Il libro di memorie di Albert Watson Rhoades , uno dei prigionieri di guerra ospitati dalla coraggiosa famiglia Bonato, che include resoconti delle figlie di Gilio, conferma potenzialmente questa interpretazione. Anna Bonato racconta infatti di essere stata svegliata improvvisamente una notte e di aver dovuto avvisare gli inglesi di correre fuori dalla porta sul retro per nascondersi nei campi perché i Nazifascisti li stavano cercando. Nel suo racconto, invece, Adelina Bonato cita una donna che veniva a portare vestiti e provviste, una signora Cisorio di Zevio, che doveva probabilmente far parte della stessa rete clandestina di cui faceva parte Iolanda.

Perché Iolanda non ha mai parlato di tutto questo?
Dopo la guerra, la maggior parte delle persone ha evitato di parlare di quello che è successo poiché tutti avevano familiari e amici che avevano combattuto ed erano morti su fronti opposti. Un nipote di Iolanda, Sofocle, essendosi arruolato volontariamente nell’esercito fascista, era morto nel 1942 ad El Alamein, ucciso dagli Alleati . Molti dei prigionieri di guerra Alleati detenuti nei campi di prigionia italiani, quegli stessi che venivano aiutati, erano stati catturati proprio nel teatro di guerra nordafricano, molti proprio ad El Alamein. Il fratello di Sofocle, e altro nipote di Iolanda, Focione Melotti, invece, combatte’ con i partigiani. Ma resto’ talmente traumatizzato, che si rifiutò persino di ritirare il premio dopo la guerra, nonostante avesse avuto un ruolo cruciale nella liberazione di Milano nel 1945 insieme a Sandro Pertini. Si può quindi comprendere la voglia di non parlarne mai più.

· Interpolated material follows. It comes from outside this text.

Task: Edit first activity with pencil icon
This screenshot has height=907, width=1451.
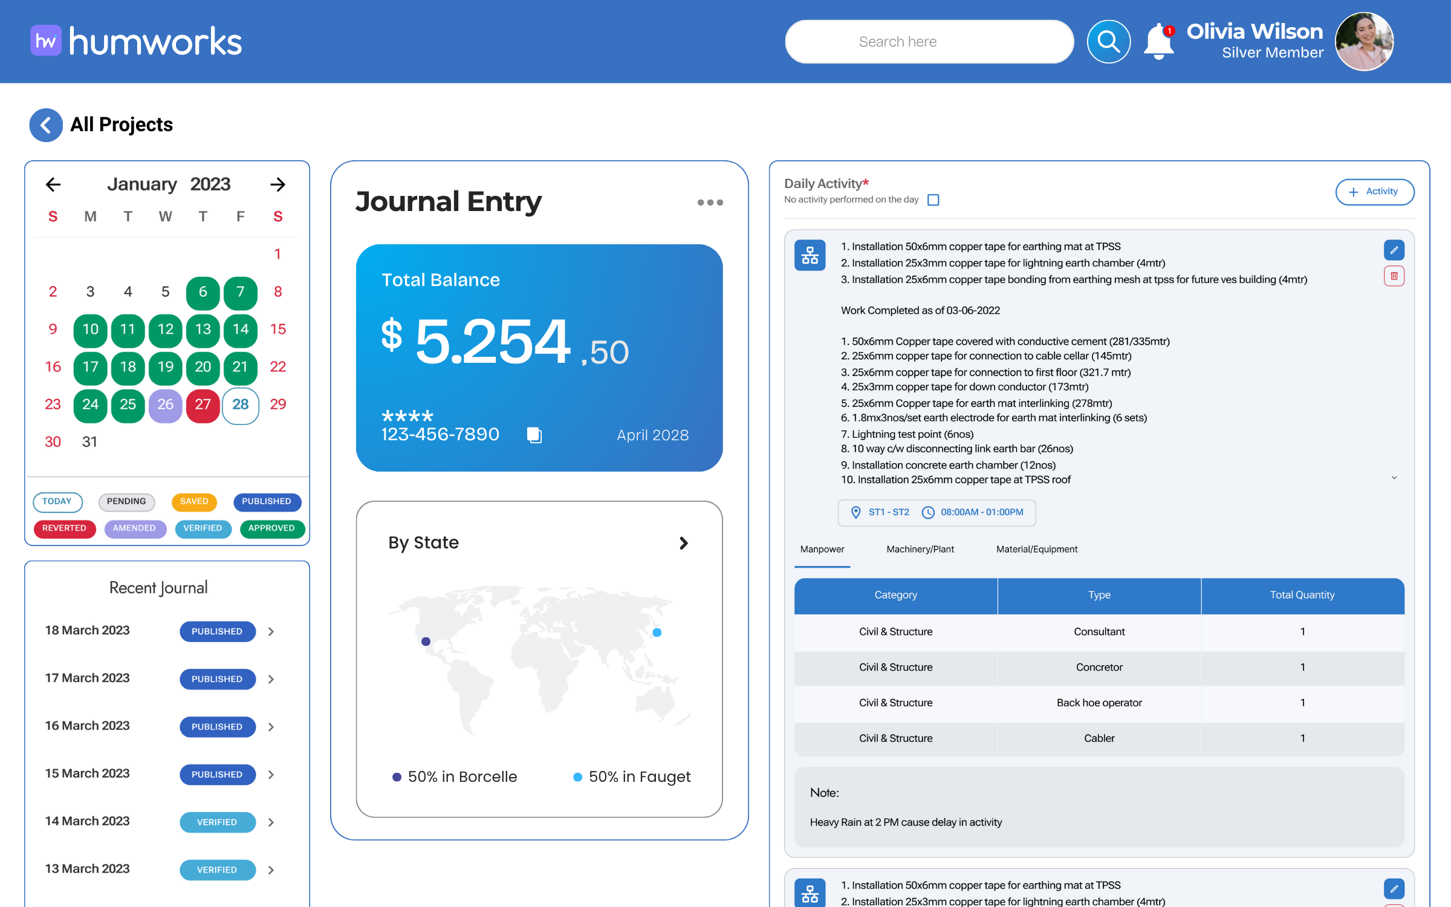Action: tap(1394, 250)

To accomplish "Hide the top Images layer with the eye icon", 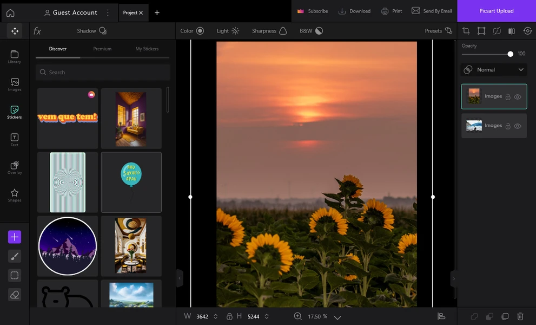I will point(518,97).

Eppure, con tutto il rispetto che ho per il desiderio di Iolanda di tacere sulle sue gesta in tempo di guerra, penso che 80 anni dopo sia importante saperne di più. Questo può aiutare a far sì che il contributo delle donne alla Resistenza smetta di essere poco conosciuto, così come l’esistenza di una diffusa forma di Resistenza fatta di civili, tra cui molte donne, che operavano prima in maniera spontanea e successivamente in maniera organizzata e ben coordinata con il CLN e con gli Alleati.

Questa foto ha dietro una storia che richiederebbe di scrivere un intero libro, motivo per cui ne parlo solo alla fine dell’articolo su Iolanda!

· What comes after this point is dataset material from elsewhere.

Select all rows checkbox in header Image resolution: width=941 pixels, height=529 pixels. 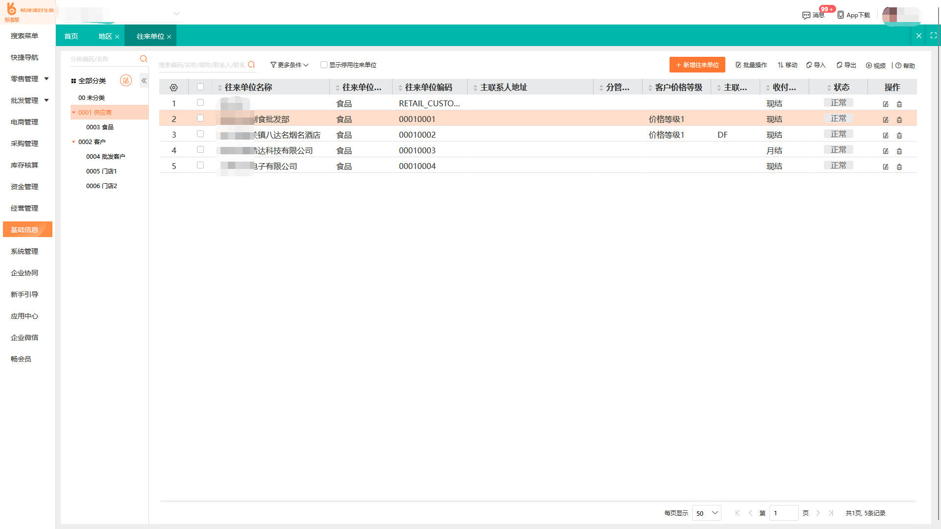200,87
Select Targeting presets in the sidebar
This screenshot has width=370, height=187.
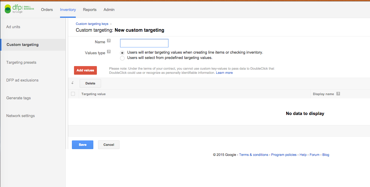21,63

(Inoltre, per non oscurare la storia di una donna)

Fonti e bibliografia
- ANPI & Istituto Nazionale Ferruccio Parri, “Atlante delle Stragi nazifasciste in Italia”, Strage di Palu’
- Giantonio & Annalinda Bonato, conversazioni personali e sito web .
- Emma Canzi, conversazioni personali e video intervista, 2018
- Michelangelo Canzi, “I Beccherli”, libretto di storia familiare inedito, 2018
- Philip D. Chinnery, “Le atrocità di Hitler contro i prigionieri di guerra alleati, Crimini di guerra del Terzo Reich”, Pen & Sword Military, 2018
- Stephen Hewson, Albert Watson Rhoades, Edith Rhoades, “Memorie di guerra, lettere di speranza”, Hewson Publishing, 2012
- John Simkins e Anne Copley del Monte San Martino Trust, corrispondenza e-mail, sito Web MSMT e sito YouTube
- Sir Roger Stanton, Escape Lines Memorial Society, corrispondenza e-mail e sito web ELMS, 2018
- Benedetta Tobagi, “La Resistenza delle Donne”, Einaudi, 2022
- Malcolm Tudor, “Tra i partigiani italiani, il contributo alleato alla resistenza”, Fonthill, 2016.